# What you need to do
Give only the number of lines in these records that contain the word "headline".

# Stored dataset items
===

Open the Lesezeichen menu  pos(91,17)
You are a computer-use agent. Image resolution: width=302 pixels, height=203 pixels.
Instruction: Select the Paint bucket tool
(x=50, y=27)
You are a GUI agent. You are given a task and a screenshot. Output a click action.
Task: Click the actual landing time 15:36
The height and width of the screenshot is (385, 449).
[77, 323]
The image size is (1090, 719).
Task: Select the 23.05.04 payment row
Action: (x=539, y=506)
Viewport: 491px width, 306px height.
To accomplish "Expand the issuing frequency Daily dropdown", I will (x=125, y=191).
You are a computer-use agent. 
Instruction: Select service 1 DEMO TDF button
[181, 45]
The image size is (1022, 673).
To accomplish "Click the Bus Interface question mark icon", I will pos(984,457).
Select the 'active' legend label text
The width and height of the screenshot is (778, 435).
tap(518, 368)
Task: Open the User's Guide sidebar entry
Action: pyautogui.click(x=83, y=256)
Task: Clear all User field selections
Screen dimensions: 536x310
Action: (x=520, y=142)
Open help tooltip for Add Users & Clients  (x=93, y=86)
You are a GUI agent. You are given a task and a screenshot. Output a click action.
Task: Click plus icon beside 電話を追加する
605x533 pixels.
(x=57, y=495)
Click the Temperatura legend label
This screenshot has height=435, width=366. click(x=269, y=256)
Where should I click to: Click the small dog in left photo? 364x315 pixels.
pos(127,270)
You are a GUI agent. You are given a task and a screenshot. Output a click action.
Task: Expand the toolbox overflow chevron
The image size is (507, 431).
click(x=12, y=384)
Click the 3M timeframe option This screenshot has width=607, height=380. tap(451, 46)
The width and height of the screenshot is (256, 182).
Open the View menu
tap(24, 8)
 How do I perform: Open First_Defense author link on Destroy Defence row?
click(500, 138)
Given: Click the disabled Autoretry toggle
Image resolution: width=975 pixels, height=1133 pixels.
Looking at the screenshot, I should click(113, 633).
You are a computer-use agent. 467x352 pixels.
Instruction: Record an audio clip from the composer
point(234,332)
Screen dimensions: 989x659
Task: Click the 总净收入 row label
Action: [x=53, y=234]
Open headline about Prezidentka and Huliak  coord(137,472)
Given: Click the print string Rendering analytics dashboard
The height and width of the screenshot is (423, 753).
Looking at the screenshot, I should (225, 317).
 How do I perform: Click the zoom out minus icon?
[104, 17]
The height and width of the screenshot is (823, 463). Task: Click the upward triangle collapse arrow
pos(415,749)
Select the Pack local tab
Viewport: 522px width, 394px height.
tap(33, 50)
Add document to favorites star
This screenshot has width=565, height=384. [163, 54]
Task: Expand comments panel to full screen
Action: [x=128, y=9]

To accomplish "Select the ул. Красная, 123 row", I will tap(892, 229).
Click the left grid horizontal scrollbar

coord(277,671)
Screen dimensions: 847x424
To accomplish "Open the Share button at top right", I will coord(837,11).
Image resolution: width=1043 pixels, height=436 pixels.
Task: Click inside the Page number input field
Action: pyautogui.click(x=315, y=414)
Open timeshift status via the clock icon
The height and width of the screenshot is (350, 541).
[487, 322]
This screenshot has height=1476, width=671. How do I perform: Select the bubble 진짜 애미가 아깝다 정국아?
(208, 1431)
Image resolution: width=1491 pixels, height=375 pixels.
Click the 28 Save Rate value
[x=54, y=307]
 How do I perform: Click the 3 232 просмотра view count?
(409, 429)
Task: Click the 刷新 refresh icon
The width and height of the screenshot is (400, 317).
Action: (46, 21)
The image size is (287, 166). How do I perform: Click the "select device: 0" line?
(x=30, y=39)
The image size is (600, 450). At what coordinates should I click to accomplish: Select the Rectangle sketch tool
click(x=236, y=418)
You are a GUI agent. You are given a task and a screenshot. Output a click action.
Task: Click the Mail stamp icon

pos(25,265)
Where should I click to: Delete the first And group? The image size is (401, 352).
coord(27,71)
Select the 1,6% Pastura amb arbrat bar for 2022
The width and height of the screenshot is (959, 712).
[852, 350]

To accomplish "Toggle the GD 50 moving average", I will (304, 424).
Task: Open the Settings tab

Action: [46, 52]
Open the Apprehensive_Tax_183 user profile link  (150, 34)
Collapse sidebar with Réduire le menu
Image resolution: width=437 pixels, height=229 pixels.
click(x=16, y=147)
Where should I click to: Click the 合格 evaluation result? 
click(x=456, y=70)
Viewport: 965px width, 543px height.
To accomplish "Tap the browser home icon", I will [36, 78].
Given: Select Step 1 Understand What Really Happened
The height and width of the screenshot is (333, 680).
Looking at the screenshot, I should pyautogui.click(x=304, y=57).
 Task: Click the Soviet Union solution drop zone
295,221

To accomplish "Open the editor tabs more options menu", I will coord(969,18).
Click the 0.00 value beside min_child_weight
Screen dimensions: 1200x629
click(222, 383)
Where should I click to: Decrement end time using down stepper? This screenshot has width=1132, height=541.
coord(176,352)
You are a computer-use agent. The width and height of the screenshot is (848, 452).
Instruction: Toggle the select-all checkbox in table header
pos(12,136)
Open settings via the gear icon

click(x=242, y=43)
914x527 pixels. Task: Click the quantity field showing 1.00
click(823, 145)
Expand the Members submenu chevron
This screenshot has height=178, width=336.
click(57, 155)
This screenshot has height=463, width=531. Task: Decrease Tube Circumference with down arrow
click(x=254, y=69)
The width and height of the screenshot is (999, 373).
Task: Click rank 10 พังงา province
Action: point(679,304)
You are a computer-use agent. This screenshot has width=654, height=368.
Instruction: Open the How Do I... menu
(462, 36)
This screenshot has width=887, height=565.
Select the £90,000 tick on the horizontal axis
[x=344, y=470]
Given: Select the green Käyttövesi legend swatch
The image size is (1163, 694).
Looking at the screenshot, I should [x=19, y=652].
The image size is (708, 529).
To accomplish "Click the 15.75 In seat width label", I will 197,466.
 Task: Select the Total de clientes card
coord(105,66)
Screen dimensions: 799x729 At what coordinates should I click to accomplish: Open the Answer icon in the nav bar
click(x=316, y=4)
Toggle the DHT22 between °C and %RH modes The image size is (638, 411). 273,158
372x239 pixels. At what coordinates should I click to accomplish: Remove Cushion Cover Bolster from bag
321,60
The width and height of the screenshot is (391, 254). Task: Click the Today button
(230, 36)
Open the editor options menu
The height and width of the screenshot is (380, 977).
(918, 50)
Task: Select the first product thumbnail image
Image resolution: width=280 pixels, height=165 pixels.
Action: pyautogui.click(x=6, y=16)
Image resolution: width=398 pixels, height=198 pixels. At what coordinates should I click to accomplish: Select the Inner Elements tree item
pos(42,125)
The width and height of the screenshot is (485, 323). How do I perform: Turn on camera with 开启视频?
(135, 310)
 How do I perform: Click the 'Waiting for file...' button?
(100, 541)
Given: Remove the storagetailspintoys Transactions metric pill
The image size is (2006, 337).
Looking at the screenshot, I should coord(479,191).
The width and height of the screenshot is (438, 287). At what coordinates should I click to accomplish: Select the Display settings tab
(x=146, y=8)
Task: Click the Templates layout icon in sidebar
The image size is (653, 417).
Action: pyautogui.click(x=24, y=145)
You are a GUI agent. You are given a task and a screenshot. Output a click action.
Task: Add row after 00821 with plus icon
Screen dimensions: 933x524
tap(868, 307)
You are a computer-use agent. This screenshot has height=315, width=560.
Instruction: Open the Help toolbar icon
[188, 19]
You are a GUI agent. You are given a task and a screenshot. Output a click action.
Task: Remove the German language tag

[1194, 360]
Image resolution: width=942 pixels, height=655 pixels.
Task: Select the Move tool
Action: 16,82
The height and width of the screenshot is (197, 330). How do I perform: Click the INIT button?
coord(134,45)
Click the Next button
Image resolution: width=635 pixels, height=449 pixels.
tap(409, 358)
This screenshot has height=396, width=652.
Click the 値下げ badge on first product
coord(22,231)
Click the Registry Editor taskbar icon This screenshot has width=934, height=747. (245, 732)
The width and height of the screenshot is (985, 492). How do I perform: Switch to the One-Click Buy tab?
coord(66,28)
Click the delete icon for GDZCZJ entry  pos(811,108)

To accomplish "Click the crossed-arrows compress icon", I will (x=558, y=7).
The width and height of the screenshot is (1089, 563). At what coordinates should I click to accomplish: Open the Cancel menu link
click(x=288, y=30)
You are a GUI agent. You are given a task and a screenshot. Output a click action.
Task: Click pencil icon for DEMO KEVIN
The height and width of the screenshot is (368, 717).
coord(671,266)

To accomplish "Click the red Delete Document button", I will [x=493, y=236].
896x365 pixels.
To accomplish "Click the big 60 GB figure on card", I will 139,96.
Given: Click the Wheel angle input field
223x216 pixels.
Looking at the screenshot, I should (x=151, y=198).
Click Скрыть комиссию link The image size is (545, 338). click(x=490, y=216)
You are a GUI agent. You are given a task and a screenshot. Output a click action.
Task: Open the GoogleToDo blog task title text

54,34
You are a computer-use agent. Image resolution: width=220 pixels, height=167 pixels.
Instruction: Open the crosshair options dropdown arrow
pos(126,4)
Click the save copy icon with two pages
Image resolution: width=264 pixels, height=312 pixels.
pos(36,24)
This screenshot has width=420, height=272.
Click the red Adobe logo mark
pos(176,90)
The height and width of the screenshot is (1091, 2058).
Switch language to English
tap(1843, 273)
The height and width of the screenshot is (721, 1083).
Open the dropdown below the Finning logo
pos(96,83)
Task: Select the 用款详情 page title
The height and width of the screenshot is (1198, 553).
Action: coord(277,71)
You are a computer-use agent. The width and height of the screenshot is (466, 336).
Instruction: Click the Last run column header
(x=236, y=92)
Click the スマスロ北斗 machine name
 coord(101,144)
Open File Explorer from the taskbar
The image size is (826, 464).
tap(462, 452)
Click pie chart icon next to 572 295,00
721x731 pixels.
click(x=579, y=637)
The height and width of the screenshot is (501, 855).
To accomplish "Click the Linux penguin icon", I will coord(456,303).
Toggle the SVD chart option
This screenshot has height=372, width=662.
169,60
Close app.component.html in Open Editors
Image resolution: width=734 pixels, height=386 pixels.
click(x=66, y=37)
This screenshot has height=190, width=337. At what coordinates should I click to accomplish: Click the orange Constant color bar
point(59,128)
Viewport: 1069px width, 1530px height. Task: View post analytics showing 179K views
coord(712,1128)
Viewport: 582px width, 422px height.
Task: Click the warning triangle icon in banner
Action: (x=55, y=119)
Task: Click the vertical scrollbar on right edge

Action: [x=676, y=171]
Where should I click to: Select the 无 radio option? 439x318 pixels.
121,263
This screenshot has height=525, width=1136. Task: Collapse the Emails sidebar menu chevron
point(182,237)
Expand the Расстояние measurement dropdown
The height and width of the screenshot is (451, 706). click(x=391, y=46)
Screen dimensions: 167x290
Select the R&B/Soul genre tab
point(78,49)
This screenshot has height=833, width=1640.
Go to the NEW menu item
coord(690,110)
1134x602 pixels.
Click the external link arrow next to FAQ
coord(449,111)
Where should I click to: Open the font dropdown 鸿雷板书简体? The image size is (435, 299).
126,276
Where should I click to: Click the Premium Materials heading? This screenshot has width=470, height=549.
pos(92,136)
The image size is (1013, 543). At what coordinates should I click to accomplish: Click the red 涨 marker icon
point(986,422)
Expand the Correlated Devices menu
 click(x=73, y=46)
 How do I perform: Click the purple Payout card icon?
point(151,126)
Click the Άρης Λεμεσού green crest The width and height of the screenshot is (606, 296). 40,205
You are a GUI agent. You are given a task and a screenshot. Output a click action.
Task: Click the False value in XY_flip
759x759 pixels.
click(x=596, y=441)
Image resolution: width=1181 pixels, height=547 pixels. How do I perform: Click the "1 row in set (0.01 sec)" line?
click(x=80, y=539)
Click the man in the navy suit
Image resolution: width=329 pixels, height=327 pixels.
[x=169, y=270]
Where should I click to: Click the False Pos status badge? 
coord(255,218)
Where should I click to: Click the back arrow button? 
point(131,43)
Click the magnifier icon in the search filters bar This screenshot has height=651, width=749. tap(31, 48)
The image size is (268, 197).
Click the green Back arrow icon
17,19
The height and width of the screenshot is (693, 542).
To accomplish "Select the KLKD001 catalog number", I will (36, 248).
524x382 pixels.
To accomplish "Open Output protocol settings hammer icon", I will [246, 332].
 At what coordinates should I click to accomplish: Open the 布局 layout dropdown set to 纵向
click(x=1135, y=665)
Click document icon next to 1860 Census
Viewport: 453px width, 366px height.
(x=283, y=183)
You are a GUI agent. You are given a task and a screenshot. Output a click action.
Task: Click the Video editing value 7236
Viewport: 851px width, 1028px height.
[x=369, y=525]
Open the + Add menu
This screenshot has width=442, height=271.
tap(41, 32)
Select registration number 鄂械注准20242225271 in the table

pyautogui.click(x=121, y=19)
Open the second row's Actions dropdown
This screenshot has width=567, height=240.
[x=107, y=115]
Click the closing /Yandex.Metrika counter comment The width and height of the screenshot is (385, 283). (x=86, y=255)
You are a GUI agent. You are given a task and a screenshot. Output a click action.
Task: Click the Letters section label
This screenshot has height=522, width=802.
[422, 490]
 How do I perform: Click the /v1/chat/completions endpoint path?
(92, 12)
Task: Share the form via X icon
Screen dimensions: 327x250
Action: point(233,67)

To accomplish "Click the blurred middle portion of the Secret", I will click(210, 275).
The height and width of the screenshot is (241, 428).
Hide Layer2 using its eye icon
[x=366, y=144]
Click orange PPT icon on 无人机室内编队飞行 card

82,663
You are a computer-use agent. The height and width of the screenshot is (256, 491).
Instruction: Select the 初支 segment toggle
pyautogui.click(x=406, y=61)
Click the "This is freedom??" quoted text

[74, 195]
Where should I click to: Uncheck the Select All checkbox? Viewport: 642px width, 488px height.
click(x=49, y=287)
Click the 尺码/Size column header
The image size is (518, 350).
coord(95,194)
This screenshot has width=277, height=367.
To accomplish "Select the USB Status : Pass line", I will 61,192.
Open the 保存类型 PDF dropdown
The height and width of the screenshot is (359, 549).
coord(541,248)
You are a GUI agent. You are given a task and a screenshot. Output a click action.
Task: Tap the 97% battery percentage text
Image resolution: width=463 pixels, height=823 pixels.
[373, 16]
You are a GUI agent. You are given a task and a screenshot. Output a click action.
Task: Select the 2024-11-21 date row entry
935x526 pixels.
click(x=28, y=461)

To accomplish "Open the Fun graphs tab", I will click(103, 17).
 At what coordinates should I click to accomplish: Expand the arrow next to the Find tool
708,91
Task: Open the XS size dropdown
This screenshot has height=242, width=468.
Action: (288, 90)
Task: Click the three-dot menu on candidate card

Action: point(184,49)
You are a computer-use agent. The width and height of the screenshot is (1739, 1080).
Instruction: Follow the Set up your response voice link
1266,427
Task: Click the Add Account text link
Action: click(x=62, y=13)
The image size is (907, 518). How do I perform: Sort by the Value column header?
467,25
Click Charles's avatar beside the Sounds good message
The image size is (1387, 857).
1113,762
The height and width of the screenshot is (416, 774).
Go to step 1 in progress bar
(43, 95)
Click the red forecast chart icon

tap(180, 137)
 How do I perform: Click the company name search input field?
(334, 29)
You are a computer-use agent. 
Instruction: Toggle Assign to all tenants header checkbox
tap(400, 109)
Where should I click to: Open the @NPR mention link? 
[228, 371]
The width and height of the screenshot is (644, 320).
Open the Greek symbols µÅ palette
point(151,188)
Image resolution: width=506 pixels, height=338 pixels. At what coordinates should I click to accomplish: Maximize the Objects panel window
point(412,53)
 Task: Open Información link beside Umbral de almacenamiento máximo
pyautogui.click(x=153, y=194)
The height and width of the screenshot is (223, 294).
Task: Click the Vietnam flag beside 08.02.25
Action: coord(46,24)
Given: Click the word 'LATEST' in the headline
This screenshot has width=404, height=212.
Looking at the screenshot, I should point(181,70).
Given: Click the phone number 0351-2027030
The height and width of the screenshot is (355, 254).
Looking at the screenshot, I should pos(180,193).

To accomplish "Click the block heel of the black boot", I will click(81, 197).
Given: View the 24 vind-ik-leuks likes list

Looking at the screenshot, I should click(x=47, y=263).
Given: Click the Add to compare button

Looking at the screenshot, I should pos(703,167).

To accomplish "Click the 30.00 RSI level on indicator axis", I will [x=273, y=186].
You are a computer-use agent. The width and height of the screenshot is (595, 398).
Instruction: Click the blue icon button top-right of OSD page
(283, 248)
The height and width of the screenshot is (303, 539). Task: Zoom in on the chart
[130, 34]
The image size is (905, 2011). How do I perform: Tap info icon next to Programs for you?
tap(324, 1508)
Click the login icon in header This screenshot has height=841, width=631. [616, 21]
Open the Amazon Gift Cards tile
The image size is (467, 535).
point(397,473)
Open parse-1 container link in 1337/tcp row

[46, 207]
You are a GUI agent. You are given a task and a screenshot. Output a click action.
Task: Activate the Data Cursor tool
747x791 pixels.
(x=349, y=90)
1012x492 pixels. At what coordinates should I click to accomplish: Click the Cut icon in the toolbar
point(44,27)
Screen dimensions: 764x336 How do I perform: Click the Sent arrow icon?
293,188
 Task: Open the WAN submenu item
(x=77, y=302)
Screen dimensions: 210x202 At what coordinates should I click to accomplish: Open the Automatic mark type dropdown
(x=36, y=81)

===

# Exercise output
2